> **Record excerpts**
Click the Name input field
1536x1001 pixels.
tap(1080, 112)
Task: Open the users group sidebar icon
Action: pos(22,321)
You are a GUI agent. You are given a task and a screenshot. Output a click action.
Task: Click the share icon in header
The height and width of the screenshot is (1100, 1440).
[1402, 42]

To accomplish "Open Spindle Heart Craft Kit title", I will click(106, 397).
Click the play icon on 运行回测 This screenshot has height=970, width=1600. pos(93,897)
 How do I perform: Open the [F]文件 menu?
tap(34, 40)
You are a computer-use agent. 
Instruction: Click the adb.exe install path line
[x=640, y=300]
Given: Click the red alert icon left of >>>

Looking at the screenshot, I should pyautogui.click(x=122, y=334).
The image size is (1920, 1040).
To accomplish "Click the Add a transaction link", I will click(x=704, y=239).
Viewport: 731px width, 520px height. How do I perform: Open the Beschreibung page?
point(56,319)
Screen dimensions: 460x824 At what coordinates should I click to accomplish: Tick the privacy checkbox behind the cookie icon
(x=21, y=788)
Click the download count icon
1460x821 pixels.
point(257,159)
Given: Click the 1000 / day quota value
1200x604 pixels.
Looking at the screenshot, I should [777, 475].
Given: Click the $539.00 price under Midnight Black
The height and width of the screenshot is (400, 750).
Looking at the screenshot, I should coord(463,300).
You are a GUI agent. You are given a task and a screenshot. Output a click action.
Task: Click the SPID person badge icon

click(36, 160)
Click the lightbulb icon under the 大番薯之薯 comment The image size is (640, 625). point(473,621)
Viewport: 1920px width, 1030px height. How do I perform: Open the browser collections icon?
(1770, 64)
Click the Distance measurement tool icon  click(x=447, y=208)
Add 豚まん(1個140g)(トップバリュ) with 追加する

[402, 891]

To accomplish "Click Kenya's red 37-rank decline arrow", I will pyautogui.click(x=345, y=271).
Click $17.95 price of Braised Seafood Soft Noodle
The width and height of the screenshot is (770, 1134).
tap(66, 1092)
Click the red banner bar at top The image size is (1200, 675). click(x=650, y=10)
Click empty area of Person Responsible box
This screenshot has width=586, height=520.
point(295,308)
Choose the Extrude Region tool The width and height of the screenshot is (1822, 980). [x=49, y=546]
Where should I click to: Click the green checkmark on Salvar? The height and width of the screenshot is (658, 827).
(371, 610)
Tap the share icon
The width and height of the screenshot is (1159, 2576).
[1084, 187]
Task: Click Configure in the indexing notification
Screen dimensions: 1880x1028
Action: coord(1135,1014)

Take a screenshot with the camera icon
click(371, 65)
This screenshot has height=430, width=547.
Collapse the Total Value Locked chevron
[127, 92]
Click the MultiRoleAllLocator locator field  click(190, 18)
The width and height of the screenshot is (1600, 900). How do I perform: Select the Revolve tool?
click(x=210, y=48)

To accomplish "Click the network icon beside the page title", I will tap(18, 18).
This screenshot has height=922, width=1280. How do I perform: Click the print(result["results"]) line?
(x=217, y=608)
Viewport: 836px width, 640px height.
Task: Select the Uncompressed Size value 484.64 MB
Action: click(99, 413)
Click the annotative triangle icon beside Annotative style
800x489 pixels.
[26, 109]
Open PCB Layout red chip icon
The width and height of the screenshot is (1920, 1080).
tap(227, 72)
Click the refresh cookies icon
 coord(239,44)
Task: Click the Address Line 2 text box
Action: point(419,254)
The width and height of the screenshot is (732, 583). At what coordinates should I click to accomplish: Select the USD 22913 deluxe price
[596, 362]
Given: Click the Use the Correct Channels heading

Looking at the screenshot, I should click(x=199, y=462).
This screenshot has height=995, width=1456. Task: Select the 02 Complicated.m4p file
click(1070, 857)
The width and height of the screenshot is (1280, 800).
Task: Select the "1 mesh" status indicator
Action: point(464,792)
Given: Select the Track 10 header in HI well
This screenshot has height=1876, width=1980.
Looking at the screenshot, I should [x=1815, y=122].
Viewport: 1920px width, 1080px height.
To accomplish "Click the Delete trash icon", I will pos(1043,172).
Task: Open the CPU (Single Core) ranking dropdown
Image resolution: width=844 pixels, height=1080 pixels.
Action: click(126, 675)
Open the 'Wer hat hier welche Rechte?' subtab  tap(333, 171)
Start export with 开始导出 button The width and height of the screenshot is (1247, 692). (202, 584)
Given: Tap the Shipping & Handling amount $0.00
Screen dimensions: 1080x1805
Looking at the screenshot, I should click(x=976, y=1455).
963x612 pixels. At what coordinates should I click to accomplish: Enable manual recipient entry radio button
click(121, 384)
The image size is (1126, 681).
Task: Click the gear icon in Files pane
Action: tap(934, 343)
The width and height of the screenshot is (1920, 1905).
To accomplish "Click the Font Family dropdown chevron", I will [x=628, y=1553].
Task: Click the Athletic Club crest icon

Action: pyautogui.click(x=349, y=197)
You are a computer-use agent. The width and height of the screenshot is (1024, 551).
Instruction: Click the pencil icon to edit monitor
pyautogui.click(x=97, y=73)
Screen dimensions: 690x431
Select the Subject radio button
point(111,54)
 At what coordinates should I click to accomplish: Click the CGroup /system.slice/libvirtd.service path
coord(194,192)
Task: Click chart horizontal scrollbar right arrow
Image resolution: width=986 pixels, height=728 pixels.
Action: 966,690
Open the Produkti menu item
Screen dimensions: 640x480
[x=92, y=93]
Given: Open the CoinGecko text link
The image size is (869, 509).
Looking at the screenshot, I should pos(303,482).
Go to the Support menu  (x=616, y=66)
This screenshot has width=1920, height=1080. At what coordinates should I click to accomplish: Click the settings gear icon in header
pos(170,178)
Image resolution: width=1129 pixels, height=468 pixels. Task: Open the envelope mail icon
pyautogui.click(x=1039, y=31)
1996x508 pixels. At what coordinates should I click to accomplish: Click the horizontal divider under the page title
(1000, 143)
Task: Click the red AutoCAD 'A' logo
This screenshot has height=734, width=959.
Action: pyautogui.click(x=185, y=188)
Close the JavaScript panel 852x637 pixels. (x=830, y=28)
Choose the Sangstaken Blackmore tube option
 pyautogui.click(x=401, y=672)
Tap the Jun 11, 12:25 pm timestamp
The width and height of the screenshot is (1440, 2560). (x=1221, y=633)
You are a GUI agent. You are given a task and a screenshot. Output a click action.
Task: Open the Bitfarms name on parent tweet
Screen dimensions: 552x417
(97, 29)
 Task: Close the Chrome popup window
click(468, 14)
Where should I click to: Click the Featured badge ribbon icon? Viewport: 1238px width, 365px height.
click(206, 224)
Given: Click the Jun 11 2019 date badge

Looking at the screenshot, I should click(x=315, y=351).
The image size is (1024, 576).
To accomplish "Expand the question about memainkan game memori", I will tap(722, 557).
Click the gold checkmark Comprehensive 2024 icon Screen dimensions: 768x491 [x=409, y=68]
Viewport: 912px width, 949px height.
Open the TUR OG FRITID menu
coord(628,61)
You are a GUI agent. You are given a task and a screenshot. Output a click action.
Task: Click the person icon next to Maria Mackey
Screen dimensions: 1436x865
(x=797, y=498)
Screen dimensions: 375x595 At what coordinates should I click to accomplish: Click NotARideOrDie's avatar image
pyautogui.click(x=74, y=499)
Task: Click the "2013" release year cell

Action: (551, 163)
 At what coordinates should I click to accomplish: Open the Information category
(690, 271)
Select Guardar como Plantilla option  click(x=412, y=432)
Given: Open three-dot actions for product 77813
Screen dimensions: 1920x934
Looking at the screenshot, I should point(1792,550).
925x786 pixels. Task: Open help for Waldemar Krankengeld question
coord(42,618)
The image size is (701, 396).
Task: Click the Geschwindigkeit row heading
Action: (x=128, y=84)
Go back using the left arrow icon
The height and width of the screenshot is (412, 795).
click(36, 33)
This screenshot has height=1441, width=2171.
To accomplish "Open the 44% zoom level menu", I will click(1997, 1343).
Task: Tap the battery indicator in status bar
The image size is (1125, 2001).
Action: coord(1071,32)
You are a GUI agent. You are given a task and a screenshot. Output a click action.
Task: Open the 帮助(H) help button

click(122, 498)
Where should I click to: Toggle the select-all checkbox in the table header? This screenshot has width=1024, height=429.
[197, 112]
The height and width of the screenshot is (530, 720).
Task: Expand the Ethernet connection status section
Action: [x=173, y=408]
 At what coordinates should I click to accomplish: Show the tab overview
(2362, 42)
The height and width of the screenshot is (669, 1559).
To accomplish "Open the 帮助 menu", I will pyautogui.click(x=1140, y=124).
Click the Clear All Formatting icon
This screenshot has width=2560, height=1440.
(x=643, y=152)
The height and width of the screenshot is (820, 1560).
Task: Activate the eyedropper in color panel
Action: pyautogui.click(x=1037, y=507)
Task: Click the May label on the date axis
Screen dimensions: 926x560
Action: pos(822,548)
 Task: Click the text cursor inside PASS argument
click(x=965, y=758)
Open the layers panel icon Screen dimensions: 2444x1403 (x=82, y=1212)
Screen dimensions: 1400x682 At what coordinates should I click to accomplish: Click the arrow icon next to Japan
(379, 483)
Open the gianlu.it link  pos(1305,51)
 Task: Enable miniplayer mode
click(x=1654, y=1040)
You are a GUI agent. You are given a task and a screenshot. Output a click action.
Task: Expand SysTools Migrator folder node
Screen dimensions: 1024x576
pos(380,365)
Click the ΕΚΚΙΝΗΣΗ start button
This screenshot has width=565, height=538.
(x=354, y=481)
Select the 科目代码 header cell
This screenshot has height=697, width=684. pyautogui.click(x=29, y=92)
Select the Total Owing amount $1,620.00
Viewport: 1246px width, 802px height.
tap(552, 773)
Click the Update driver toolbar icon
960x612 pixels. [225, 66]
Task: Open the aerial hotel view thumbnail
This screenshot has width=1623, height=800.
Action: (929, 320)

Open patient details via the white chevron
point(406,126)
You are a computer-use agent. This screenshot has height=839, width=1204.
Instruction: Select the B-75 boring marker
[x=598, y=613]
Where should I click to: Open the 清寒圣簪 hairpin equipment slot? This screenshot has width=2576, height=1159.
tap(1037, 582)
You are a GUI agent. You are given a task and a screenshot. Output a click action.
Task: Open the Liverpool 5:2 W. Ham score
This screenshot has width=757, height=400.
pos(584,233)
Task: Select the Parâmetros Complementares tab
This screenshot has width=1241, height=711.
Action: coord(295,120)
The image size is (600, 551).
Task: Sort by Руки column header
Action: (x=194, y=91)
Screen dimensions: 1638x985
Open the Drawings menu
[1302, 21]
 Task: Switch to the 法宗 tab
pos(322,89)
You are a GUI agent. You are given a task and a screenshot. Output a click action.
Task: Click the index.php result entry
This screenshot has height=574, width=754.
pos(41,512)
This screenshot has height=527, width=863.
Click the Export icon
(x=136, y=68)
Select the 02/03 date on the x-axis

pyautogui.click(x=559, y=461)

> **Written exercise**
Reproduce the data above verbatim, starting at its first line and ending with the line that contains "point(56,319)", both included.

> **Written solution**
Click the Name input field
1536x1001 pixels.
tap(1080, 112)
Task: Open the users group sidebar icon
Action: pos(22,321)
You are a GUI agent. You are given a task and a screenshot. Output a click action.
Task: Click the share icon in header
The height and width of the screenshot is (1100, 1440).
[1402, 42]

To accomplish "Open Spindle Heart Craft Kit title", I will click(106, 397).
Click the play icon on 运行回测 This screenshot has height=970, width=1600. pos(93,897)
 How do I perform: Open the [F]文件 menu?
tap(34, 40)
You are a computer-use agent. 
Instruction: Click the adb.exe install path line
[x=640, y=300]
Given: Click the red alert icon left of >>>

Looking at the screenshot, I should pyautogui.click(x=122, y=334).
The image size is (1920, 1040).
To accomplish "Click the Add a transaction link", I will click(x=704, y=239).
Viewport: 731px width, 520px height. How do I perform: Open the Beschreibung page?
point(56,319)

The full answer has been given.